Don’t you just love it when you’re trundling (yes, I’m using that word) along and everything seems to be headed where you thought and then a phone call later, it’s a whole different picture?

Yes, I’m being somewhat facetious here. I don’t love this scenario but I’m learning to be thankful in these times because it usually means God has brought me to a place of change. I don’t like change either but I know I need it.

So, here I am at this crossroads and the choices are not at all what I thought they would be. They are different than what I imagined my future to be. I’m mourning the lost of what I envisioned and am trying to embrace what God seems to have in store for me. It’s not clear yet so maybe that’s part of the problem for me.

I keep coming back to my verse for this year, Isaiah 26:3:

You will keep in perfect peace him whose mind is steadfast because he trusts in You.
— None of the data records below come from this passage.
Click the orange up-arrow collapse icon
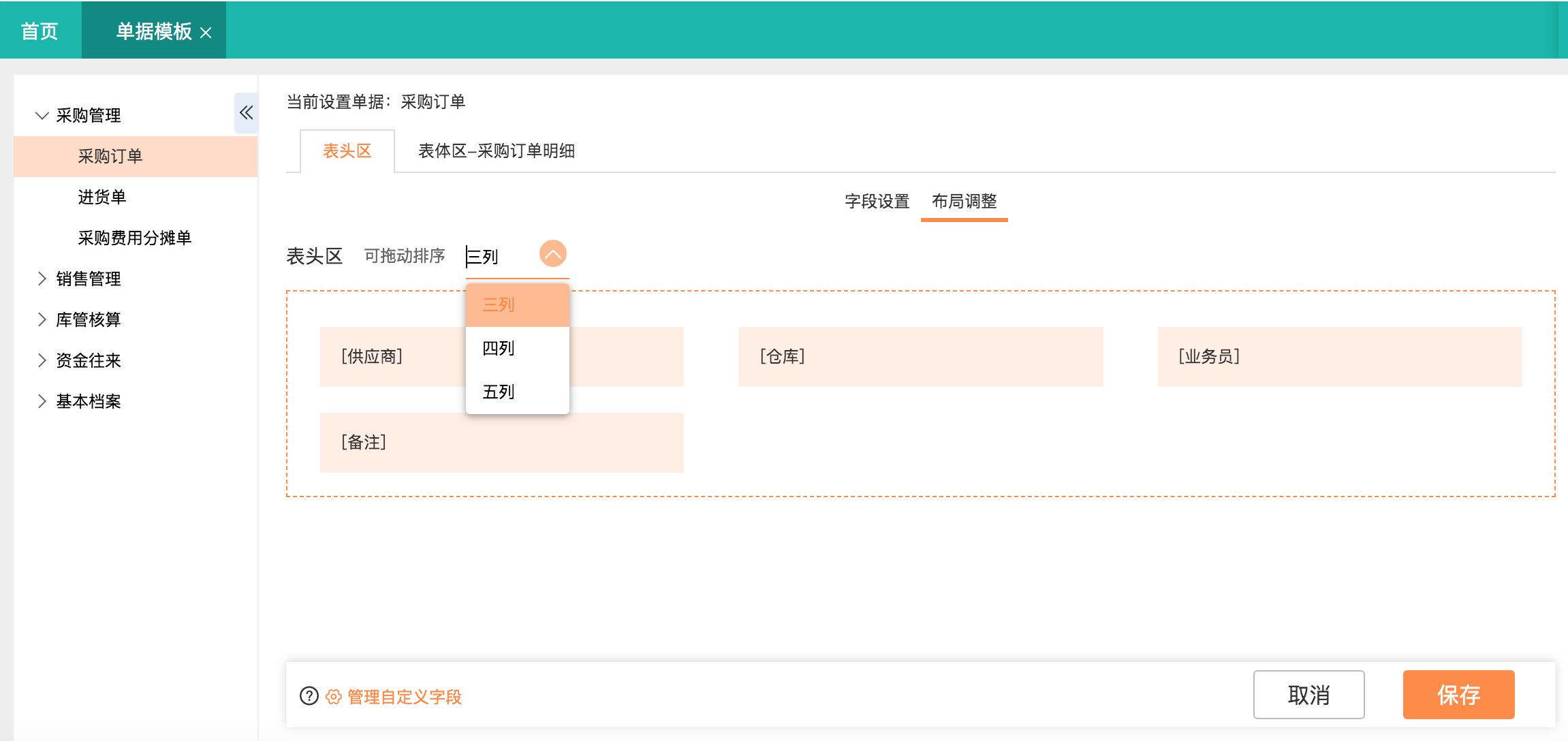1568x741 pixels. pyautogui.click(x=552, y=255)
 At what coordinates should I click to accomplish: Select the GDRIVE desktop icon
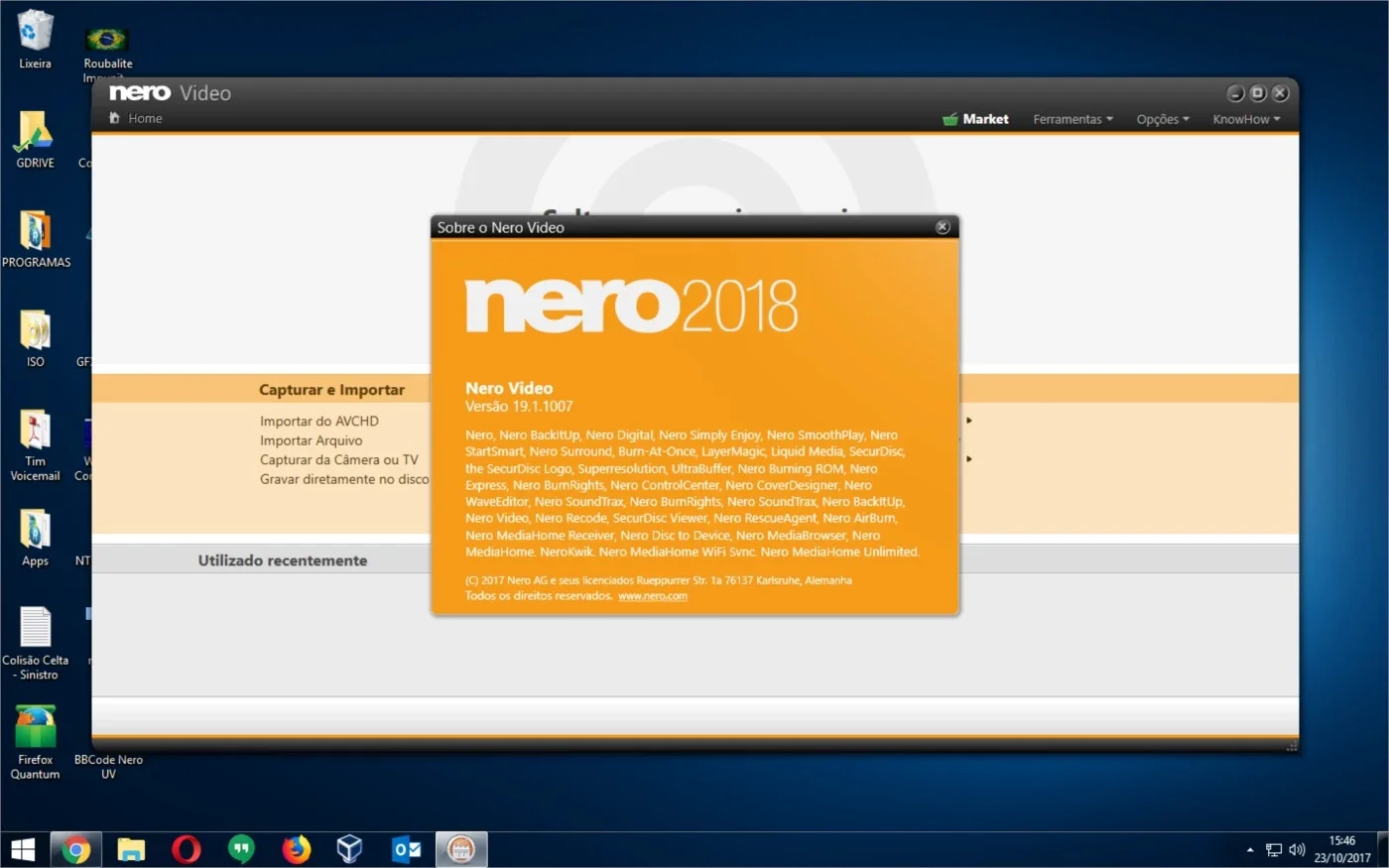click(35, 131)
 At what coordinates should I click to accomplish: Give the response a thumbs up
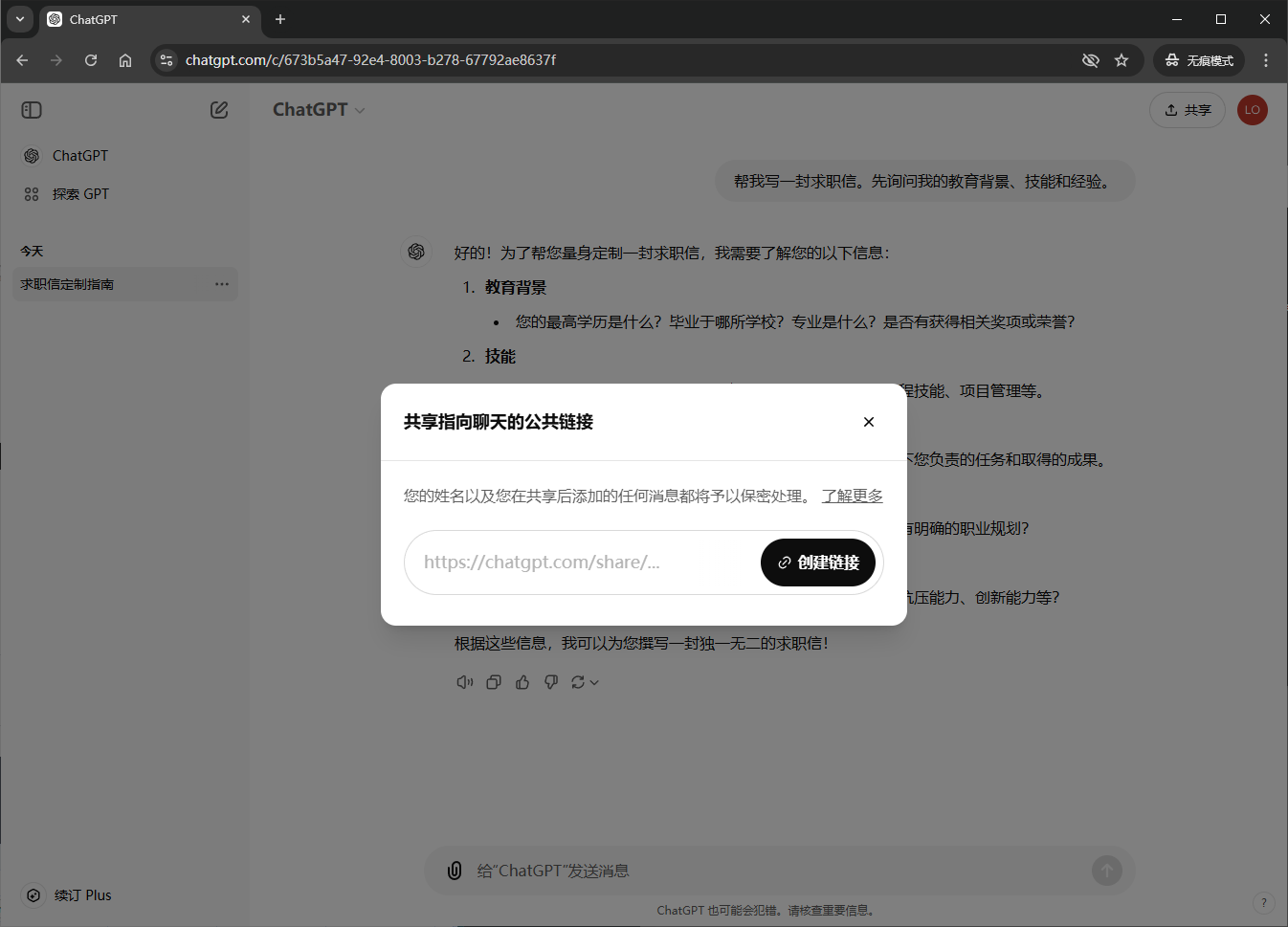click(522, 682)
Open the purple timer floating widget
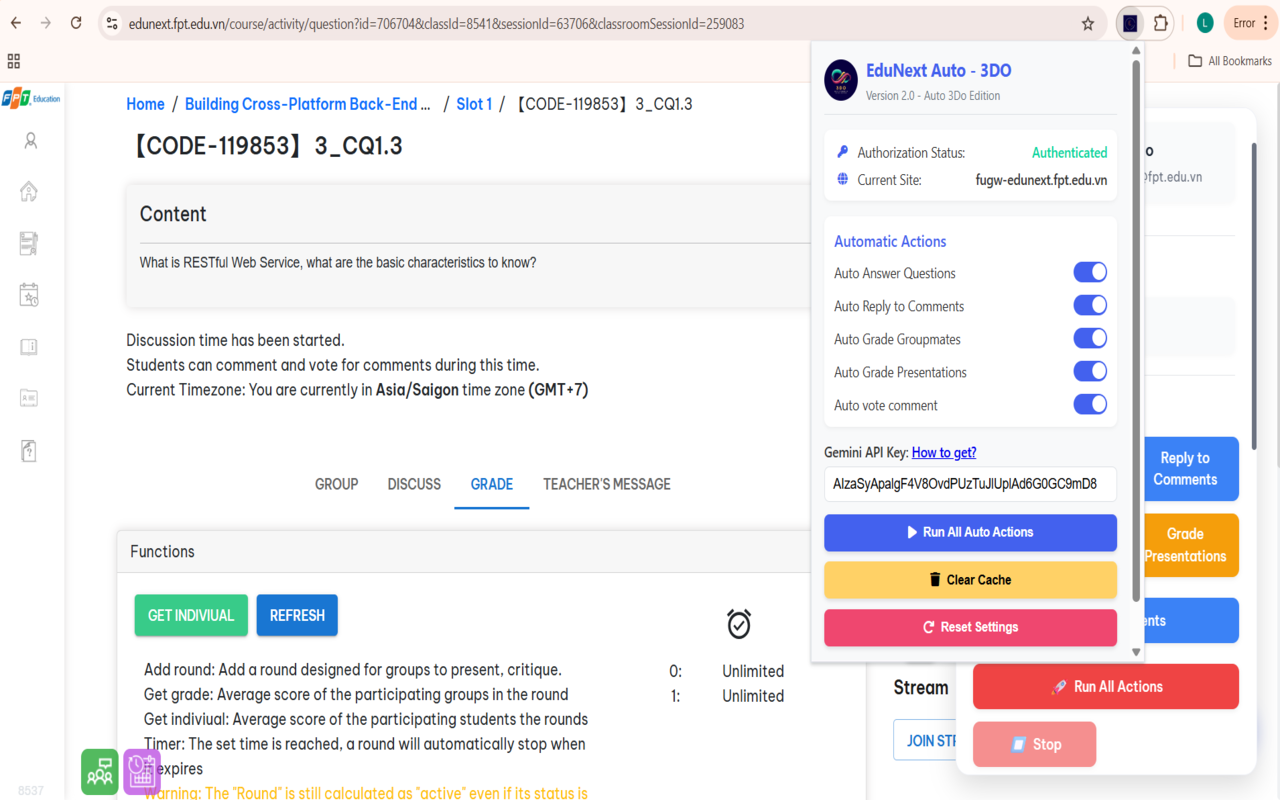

You will keep me in perfect peace, Lord, because my mind is steadfast and trust in You. I choose to trust your plan for my life above all else. Align my heart with that vision because anything else, though it may seem good, isn’t your best for me. And that’s all I want because I know in the long run, it’s better than anything I could have envisioned or imagined. You are faithful, Lord, and true. In your name, Jesus, I pray and wait. Amen.

Comments 11

  1. I’m on your wave length Dineen with made up words that just seem fitting to use for the occasion. I’ve given up trying to find appropriate words. I’ve given up thinking what my future is supposed to be also. I know what I’d like it to be?…but if God doesn’t make it happen then I accept the fact He has a better plan and can’t wait to see what it is because frankly, what I want right now is pretty good right! 🙂 It’s exciting to see where He’s leading us!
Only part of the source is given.